Para o investidor de varejo, o acesso a ativos imobiliários de maior porte — antes restrito a fundos de investimento imobiliário (FIIs) ou a quem tinha capital para comprar um imóvel inteiro — torna-se viável com aportes menores. Plataformas que operam tokens imobiliários no Brasil têm trabalhado com valores mínimos acessíveis, o que amplia a base de participantes.

Na prática, há um ponto de atenção que o mercado ainda está absorvendo: a liquidez do mercado secundário de tokens imobiliários depende do volume de negócios na plataforma em que os ativos foram emitidos. Diferente de uma ação listada na B3, um token emitido numa plataforma pequena pode ter poucos compradores disponíveis quando você quiser sair da posição. Esse risco de liquidez real — distinto da liquidez teórica do instrumento — costuma aparecer só quando o investidor tenta realizar o ativo.

Próximos passos: regulação e escala definem o ritmo do mercado

A CVM e o Banco Central acompanham a expansão do mercado com olhar regulatório ativo. A definição de enquadramento jurídico preciso para diferentes estruturas de tokens — se são valores mobiliários, instrumentos de pagamento ou outro tipo de ativo — ainda não está totalmente resolvida para todos os modelos de negócio. Esse ponto regulatório é o principal fator que vai determinar a velocidade de adoção em larga escala.

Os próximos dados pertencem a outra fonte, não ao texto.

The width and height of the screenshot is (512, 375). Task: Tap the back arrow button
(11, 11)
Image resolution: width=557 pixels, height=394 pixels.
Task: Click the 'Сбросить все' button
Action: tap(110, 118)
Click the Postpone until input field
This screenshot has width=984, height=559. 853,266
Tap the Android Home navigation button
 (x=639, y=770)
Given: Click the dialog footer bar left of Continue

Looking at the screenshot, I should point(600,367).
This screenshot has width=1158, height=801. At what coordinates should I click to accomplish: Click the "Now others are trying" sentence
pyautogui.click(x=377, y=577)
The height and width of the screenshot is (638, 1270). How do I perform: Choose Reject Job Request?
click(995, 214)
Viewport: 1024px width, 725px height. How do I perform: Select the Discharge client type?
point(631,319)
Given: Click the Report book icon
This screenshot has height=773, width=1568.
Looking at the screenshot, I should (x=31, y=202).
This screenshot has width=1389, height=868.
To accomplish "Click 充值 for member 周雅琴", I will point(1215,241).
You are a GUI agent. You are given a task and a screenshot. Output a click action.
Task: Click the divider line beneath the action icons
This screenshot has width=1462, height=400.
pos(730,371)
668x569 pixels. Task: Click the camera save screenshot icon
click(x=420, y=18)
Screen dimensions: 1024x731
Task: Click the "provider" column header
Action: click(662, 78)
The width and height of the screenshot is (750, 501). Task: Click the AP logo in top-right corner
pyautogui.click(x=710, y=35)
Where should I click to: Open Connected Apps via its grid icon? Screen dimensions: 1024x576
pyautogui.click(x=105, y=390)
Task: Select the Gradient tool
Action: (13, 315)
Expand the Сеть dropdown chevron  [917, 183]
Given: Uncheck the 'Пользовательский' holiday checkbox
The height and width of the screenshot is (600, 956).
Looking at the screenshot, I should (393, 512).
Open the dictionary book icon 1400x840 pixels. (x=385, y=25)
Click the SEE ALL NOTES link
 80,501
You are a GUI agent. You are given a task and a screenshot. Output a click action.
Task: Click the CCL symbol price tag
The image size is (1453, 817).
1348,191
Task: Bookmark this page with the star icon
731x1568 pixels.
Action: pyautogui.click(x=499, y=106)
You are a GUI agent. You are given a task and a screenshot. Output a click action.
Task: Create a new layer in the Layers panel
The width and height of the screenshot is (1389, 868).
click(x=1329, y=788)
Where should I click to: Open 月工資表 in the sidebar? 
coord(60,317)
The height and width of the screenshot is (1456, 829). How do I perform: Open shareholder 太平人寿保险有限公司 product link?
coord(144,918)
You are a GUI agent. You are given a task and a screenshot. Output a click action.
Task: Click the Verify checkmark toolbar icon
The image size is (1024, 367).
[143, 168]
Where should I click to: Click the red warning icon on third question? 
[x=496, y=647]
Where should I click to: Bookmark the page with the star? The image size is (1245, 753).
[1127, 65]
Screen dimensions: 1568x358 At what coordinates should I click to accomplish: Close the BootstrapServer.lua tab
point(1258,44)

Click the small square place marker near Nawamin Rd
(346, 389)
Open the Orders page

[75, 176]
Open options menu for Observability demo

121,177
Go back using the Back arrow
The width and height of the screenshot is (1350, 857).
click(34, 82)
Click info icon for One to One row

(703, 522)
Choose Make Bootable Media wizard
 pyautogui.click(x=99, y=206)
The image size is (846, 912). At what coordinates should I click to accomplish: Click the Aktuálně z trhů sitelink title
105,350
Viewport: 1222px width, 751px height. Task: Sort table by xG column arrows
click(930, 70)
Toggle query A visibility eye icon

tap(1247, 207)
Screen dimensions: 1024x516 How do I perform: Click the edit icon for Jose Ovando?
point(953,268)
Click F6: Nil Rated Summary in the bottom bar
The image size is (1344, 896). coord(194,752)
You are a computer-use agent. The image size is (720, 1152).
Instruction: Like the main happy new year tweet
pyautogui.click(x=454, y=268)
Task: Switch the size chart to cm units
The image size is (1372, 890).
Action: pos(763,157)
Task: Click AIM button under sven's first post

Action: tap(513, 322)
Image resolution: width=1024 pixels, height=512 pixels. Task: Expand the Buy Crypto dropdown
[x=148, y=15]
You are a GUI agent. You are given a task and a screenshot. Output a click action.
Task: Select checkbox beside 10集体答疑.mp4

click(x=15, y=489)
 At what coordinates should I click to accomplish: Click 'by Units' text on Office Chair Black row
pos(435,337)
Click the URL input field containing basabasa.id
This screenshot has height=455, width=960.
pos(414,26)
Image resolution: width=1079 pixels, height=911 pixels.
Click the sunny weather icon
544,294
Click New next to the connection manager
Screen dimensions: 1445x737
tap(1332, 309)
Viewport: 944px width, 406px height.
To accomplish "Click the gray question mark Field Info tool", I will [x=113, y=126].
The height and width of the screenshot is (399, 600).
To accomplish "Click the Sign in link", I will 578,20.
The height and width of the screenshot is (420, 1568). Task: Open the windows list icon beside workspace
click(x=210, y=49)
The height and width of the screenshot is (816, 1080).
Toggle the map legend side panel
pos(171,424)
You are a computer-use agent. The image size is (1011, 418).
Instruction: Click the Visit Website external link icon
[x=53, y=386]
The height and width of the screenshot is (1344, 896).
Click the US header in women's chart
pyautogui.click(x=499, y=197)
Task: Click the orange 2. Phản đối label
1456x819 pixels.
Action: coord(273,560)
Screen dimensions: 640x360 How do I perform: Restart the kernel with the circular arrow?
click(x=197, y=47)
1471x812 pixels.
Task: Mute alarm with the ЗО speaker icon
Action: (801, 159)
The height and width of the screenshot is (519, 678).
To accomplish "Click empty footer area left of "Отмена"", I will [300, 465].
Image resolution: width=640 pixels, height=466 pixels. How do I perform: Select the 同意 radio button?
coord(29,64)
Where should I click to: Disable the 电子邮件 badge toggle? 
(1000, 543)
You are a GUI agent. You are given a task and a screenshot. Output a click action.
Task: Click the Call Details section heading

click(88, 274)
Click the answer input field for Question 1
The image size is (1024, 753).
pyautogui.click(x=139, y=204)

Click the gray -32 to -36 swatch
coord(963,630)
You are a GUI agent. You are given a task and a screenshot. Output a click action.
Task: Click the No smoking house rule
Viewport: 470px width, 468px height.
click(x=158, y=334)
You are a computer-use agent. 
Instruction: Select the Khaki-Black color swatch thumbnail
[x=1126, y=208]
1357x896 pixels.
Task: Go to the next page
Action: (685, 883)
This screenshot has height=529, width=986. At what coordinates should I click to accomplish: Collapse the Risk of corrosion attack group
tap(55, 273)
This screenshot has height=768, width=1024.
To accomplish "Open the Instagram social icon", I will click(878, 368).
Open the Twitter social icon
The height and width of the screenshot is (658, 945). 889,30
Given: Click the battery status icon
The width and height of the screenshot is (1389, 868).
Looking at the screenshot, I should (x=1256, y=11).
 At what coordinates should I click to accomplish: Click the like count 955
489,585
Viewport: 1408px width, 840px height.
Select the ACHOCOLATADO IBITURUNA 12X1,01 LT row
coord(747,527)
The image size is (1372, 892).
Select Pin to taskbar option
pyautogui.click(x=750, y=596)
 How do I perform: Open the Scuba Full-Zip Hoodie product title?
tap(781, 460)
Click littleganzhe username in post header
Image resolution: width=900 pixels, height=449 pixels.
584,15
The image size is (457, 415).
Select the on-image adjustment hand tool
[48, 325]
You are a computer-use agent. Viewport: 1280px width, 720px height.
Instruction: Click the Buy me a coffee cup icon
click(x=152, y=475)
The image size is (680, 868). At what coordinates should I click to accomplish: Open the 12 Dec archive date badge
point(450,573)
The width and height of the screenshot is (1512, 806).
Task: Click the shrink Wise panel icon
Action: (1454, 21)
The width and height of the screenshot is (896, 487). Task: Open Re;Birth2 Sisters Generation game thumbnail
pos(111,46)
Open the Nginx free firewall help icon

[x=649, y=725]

Grandes incorporadoras e fundos imobiliários que ainda não experimentaram o modelo tendem a aguardar um precedente regulatório mais claro antes de estruturar ofertas públicas. As operações que avançam hoje são, em sua maioria, restritas a investidores qualificados, o que limita o volume mas reduz o risco regulatório para os emissores. A expectativa do setor é que um arcabouço mais definitivo emerja até o final de 2026, abrindo caminho para operações de maior porte no mercado de varejo.

O setor imobiliário brasileiro lida há décadas com a dependência do crédito direcionado e dos juros subsidiados. A tokenização não resolve esse problema estrutural de forma imediata. Mas oferece uma camada adicional de instrumentos de captação — e isso, num mercado que movimenta cerca de 6% do PIB nacional, tem peso real para incorporadoras que precisam de alternativas.